ACTIVITY: What number of lines in the listing contain "description"? Answer with that number only.

▼▼▼

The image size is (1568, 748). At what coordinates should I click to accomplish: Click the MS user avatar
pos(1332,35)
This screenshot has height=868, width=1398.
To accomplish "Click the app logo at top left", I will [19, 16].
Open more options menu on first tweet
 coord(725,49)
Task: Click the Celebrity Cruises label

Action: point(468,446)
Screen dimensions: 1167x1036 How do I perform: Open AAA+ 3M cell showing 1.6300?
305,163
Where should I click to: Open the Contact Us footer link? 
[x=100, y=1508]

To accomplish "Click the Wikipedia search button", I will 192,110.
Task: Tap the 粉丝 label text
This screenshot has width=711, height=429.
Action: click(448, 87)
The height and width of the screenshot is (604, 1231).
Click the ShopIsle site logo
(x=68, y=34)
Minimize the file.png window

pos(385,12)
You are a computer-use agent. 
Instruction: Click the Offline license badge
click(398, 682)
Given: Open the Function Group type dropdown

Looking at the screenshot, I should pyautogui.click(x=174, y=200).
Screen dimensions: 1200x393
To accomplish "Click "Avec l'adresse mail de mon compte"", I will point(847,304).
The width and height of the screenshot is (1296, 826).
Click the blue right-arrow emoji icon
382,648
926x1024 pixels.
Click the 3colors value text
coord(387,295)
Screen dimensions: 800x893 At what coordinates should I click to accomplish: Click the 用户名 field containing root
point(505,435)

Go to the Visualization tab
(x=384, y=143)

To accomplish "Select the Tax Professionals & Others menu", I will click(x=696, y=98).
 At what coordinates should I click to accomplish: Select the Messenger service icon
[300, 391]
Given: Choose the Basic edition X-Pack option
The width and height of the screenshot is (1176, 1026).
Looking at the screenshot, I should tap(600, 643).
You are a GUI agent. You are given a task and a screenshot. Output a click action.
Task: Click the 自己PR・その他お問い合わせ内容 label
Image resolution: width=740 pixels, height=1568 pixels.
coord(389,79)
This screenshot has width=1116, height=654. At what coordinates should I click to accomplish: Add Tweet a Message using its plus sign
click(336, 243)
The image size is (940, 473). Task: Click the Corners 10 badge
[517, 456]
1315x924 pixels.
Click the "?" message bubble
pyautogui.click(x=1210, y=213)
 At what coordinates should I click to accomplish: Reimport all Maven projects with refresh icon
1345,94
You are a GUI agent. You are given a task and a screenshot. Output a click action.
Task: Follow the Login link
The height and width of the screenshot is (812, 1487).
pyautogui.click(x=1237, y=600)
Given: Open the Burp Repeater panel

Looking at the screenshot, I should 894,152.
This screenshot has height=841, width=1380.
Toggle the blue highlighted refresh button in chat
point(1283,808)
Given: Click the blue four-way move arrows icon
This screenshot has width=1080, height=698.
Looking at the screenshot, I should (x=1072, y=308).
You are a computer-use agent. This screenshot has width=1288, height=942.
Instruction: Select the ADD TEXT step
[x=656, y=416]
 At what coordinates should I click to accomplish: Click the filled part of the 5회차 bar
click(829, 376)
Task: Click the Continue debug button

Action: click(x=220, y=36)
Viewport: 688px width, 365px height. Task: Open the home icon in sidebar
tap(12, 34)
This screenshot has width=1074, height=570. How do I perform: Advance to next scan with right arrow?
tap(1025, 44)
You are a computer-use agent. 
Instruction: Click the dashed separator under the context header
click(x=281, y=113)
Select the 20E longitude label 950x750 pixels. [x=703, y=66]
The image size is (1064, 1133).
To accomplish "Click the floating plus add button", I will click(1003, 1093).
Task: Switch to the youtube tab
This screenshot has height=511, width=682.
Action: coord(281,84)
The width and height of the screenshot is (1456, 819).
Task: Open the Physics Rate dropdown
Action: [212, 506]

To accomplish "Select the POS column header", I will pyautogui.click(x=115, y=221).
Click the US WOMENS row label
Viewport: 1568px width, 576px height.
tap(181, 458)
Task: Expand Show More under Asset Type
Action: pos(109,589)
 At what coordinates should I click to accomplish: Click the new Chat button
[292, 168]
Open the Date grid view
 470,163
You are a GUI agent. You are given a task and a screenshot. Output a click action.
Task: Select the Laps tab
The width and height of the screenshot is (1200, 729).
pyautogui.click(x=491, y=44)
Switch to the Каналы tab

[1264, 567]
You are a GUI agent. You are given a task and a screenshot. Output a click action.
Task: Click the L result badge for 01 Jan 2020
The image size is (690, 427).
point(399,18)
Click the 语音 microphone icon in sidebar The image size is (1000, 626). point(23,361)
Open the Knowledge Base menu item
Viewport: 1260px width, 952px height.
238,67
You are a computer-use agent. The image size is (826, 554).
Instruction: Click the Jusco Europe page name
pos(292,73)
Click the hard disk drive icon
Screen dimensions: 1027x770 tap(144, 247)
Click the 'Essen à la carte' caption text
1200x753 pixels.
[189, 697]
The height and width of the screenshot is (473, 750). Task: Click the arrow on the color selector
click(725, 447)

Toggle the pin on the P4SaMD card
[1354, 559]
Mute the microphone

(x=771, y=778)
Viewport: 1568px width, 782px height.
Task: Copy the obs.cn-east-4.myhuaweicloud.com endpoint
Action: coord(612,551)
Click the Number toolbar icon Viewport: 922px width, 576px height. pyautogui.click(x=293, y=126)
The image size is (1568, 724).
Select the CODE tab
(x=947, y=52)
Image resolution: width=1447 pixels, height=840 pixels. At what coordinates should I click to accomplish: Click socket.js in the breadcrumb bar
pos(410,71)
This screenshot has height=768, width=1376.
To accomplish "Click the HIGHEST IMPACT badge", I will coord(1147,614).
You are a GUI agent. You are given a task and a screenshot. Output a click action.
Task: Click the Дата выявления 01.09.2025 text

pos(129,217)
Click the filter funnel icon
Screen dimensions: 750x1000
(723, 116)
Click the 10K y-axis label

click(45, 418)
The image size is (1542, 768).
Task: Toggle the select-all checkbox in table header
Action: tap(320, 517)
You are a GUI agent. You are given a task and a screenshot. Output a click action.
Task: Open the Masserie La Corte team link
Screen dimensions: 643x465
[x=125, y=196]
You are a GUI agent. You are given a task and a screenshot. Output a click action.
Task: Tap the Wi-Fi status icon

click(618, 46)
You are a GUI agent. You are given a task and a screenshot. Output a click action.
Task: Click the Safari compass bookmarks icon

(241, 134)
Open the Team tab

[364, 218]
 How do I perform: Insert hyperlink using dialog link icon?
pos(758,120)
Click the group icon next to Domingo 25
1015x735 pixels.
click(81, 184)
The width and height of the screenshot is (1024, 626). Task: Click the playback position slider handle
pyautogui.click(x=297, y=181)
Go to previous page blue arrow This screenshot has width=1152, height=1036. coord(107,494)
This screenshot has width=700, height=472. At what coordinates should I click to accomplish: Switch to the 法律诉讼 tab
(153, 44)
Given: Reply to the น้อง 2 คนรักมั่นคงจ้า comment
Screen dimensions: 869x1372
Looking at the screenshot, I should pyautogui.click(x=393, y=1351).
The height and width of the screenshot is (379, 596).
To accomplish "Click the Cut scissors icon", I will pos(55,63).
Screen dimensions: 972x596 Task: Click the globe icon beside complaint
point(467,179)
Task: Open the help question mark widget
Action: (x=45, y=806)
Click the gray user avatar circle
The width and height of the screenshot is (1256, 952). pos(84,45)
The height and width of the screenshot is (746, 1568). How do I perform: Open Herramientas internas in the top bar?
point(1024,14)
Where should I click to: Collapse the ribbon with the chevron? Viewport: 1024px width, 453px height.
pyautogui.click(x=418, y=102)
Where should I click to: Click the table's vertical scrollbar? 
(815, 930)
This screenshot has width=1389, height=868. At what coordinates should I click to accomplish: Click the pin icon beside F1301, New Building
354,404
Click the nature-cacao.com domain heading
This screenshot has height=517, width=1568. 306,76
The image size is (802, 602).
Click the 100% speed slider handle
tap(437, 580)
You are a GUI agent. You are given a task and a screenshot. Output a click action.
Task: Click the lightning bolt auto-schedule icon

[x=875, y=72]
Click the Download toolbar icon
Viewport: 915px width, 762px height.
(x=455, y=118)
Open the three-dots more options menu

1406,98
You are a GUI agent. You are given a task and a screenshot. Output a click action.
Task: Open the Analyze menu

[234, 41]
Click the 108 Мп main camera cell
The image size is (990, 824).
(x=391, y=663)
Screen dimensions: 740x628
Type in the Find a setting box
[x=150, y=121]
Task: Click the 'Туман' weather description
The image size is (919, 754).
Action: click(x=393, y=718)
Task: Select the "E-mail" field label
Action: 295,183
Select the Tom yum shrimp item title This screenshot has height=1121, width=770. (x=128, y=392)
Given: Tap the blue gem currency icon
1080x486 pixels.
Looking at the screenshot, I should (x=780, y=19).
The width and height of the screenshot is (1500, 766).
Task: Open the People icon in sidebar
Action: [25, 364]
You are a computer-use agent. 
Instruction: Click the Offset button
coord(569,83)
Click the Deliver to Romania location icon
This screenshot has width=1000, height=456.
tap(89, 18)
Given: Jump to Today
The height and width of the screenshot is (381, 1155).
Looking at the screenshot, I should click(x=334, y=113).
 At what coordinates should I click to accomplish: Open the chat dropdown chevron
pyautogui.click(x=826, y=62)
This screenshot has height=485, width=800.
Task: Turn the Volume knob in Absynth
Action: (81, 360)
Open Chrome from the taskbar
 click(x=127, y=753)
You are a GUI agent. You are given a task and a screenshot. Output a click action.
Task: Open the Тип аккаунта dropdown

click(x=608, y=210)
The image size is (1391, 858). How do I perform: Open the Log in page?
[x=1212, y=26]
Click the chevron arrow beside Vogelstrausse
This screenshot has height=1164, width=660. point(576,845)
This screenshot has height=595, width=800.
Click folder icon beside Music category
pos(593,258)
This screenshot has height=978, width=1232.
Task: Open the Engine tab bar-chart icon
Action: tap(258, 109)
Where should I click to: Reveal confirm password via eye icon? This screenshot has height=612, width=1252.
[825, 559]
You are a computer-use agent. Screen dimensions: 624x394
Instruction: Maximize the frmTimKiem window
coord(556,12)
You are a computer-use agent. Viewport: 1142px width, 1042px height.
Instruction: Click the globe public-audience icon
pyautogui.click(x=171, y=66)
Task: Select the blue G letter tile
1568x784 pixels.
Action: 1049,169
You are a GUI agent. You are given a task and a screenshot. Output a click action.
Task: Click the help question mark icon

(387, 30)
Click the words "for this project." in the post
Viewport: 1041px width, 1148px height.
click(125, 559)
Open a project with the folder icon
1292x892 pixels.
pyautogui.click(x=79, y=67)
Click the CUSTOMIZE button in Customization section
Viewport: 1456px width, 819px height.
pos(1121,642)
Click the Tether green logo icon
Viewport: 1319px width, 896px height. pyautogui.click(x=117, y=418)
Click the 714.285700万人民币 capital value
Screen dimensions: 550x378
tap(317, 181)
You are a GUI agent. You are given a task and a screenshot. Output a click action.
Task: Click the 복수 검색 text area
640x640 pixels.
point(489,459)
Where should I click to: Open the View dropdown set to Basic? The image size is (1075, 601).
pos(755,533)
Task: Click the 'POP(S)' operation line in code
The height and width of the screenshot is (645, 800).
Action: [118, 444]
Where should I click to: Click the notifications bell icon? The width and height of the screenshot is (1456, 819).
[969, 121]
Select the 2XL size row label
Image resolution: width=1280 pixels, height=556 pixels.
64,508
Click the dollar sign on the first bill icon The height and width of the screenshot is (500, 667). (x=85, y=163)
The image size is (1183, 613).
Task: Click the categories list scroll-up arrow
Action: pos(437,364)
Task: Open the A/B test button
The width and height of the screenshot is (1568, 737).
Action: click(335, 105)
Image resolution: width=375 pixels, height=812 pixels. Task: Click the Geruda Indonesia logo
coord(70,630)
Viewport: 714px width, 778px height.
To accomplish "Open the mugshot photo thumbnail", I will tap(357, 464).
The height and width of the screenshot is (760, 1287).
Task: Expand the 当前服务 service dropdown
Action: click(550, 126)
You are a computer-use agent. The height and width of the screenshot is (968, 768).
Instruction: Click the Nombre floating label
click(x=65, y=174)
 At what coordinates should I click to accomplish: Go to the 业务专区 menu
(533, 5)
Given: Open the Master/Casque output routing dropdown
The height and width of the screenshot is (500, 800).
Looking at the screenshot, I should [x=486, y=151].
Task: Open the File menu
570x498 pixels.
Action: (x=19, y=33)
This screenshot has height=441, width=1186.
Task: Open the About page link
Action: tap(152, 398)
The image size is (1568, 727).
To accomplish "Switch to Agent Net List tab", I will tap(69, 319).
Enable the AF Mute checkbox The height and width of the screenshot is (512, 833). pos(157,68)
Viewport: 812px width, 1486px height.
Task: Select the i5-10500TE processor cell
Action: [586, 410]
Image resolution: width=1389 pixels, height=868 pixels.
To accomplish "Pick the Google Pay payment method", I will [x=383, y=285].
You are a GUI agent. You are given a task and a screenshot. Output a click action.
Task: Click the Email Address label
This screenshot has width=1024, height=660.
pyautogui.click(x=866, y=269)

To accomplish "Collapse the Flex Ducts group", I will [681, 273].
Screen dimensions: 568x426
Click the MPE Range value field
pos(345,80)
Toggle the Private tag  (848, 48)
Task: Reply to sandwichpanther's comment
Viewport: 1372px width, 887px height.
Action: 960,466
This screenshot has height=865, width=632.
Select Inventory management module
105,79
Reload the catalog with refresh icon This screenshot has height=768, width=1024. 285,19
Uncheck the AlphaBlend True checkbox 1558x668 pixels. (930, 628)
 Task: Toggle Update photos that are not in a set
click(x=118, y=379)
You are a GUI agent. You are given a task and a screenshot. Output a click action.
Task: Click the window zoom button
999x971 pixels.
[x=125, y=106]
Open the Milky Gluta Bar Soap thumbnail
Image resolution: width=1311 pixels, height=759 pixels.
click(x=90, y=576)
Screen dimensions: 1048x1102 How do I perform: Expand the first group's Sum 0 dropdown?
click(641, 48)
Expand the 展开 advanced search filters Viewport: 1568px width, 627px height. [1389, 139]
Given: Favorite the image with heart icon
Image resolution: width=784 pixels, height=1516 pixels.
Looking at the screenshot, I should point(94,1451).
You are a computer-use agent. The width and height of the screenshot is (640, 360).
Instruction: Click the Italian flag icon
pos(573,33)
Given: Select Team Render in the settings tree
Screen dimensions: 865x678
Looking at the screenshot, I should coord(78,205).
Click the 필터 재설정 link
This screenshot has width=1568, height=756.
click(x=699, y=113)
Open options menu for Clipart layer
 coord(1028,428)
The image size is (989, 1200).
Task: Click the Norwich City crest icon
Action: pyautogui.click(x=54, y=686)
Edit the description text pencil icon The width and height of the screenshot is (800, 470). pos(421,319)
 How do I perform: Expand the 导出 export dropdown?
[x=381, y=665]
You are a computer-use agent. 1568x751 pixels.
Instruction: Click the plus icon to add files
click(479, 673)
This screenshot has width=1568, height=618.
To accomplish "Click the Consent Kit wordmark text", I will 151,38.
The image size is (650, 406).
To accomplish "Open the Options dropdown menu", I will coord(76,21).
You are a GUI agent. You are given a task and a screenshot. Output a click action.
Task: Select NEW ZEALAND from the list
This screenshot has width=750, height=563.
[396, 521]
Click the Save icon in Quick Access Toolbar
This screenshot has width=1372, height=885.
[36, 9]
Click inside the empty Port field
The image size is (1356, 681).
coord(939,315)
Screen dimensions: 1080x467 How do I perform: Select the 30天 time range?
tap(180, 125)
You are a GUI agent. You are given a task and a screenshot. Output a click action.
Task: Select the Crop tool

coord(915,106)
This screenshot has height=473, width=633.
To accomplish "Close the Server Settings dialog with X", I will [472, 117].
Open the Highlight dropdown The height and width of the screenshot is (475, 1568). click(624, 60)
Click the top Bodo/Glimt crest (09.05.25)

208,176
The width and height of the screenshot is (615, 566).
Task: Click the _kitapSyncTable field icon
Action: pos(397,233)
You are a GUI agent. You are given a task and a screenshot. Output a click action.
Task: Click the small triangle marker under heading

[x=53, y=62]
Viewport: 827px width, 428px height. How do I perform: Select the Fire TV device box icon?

▲▲▲

SOLUTION FOR THIS TASK: 2